* **GIVEN EXERCISE**:
Tally the lines of the listing below that contain the string "label", treating uppercase and lowercase as different. Reply with the number alone.

* **DATA EXCERPTS**:
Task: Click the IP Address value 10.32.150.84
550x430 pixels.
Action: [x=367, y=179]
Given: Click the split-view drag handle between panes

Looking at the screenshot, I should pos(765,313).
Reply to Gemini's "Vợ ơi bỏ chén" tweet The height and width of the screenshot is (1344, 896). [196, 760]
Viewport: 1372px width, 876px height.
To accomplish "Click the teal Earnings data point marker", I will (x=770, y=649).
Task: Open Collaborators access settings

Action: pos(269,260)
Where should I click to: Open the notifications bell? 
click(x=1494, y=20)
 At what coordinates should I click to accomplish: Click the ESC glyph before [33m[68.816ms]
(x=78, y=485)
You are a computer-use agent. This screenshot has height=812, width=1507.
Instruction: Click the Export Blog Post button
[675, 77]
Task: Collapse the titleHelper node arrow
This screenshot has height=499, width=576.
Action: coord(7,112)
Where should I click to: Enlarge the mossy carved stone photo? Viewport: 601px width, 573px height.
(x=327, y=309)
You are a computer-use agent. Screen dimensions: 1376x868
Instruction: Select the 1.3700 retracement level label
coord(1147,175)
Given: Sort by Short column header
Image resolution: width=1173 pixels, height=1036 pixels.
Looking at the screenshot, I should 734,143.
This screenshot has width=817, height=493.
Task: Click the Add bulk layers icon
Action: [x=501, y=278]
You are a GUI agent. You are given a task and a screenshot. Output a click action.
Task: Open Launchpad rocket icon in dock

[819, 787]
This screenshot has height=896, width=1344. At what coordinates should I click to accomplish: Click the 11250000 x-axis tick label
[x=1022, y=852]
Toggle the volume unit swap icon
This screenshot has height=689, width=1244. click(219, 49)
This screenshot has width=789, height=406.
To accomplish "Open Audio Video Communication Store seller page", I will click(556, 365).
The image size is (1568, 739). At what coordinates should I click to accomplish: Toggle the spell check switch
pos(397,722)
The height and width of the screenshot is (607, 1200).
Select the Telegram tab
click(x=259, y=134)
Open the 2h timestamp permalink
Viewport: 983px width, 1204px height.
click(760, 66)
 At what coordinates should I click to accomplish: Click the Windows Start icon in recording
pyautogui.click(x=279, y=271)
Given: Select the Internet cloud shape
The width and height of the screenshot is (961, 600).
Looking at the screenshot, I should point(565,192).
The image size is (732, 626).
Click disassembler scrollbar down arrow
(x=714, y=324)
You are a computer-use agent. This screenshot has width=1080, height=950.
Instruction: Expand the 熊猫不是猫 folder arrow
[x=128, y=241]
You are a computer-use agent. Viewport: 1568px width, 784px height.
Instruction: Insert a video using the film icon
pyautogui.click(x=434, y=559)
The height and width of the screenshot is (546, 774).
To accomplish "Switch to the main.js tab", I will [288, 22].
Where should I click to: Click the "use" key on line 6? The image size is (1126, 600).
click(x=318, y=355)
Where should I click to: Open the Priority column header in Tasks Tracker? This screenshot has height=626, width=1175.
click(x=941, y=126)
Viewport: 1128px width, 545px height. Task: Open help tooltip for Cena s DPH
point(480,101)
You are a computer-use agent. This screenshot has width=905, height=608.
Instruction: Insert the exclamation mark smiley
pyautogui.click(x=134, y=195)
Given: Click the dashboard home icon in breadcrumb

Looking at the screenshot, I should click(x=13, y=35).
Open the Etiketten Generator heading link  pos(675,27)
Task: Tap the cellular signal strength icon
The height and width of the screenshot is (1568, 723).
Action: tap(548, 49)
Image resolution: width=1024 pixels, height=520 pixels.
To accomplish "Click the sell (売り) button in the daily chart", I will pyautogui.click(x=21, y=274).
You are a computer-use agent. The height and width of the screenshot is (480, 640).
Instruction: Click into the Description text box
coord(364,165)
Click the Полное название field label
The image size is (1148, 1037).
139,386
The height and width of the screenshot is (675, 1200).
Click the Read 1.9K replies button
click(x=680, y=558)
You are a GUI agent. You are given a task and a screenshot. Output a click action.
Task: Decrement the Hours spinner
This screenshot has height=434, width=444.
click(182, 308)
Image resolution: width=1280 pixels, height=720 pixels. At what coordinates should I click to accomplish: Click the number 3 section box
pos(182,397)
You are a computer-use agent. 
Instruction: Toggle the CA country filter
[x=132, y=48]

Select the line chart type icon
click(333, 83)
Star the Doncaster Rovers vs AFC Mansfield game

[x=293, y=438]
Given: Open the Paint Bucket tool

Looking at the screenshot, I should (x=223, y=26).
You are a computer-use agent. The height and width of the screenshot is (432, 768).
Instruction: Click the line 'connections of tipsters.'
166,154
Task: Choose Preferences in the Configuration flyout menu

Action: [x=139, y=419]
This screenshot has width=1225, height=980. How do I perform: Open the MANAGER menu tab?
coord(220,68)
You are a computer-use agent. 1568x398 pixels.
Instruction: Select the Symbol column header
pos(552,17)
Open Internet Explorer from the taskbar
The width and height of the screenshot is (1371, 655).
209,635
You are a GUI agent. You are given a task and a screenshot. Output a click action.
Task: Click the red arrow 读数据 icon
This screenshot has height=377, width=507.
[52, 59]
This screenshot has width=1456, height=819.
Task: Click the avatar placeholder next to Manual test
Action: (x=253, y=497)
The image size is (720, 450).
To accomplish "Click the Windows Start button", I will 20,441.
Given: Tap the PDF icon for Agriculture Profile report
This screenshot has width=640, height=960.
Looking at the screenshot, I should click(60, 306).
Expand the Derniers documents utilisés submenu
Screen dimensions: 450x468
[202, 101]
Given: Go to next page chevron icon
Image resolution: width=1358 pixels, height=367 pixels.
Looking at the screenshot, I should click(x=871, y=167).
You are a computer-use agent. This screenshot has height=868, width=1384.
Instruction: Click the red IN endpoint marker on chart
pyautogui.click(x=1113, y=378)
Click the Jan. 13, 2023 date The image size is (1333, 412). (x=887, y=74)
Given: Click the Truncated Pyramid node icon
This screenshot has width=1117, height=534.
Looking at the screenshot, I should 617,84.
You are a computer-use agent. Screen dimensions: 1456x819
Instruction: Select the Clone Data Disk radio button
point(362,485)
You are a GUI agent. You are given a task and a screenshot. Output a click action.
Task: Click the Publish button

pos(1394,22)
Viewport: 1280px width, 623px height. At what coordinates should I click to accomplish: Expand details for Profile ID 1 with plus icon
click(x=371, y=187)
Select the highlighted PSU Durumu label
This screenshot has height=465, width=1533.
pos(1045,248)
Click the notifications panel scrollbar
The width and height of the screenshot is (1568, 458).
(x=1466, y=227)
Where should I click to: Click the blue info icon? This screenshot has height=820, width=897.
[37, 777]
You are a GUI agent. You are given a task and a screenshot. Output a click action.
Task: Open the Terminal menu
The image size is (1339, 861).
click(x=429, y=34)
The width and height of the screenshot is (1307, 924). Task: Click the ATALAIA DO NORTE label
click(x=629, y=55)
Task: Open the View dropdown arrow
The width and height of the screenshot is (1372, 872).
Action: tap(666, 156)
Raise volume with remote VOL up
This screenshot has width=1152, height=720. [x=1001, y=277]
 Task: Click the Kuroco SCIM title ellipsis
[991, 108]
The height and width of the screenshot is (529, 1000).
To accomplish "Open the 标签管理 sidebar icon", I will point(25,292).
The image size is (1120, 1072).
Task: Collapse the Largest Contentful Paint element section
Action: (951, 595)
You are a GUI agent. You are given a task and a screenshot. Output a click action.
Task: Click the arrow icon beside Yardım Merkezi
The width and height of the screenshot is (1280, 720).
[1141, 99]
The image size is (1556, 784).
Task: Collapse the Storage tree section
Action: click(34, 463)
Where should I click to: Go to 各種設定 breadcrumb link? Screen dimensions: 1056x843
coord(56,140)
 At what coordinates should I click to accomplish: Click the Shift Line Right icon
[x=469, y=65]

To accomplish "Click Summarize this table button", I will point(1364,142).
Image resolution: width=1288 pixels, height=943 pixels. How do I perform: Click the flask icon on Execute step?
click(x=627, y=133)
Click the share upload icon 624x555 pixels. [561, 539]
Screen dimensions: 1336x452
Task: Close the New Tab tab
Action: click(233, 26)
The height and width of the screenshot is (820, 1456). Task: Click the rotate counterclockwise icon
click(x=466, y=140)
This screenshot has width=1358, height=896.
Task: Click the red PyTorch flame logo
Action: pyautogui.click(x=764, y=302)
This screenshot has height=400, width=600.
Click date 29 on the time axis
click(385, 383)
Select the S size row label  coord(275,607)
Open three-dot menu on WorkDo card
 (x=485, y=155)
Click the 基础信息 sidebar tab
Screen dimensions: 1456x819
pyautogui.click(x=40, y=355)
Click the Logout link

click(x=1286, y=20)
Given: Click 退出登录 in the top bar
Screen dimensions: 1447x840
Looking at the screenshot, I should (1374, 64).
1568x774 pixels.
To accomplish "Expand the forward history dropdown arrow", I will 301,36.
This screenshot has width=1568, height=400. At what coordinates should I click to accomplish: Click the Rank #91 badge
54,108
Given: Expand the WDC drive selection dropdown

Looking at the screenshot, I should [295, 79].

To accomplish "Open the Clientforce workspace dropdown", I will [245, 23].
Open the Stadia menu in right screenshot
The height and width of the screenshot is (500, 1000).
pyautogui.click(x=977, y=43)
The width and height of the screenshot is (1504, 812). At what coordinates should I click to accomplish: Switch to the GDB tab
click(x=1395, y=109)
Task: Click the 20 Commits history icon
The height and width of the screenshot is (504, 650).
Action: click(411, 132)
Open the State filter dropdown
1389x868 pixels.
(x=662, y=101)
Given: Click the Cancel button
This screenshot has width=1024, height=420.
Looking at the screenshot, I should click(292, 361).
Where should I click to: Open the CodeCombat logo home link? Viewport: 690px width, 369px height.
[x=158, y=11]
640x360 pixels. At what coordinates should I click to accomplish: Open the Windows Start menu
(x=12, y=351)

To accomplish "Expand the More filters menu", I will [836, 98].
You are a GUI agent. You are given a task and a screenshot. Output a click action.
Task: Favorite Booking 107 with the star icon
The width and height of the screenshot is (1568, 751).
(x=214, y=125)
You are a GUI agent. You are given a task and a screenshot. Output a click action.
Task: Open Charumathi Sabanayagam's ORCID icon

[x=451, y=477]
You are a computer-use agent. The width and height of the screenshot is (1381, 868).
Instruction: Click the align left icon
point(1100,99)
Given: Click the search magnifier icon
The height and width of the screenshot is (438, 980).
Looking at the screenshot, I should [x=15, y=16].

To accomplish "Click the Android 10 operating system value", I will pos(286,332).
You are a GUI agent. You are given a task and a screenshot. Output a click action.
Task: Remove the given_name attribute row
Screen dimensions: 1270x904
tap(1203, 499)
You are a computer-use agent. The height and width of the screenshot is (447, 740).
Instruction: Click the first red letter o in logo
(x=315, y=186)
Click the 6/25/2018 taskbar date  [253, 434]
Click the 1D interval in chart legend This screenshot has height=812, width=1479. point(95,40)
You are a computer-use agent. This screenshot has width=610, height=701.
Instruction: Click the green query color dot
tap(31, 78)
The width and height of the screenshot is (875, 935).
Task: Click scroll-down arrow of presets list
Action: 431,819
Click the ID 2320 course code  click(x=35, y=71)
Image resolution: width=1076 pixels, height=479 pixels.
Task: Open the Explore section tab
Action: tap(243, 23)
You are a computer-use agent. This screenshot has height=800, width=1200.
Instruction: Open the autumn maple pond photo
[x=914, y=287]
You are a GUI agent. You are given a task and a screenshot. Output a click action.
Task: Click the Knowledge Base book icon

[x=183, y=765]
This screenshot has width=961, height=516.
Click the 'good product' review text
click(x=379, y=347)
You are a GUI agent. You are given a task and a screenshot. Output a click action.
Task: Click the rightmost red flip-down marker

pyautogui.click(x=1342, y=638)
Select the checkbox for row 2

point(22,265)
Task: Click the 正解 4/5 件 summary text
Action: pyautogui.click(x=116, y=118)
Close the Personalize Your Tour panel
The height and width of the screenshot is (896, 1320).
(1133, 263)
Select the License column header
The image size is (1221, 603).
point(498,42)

* **RESULT FOR THIS TASK**:
6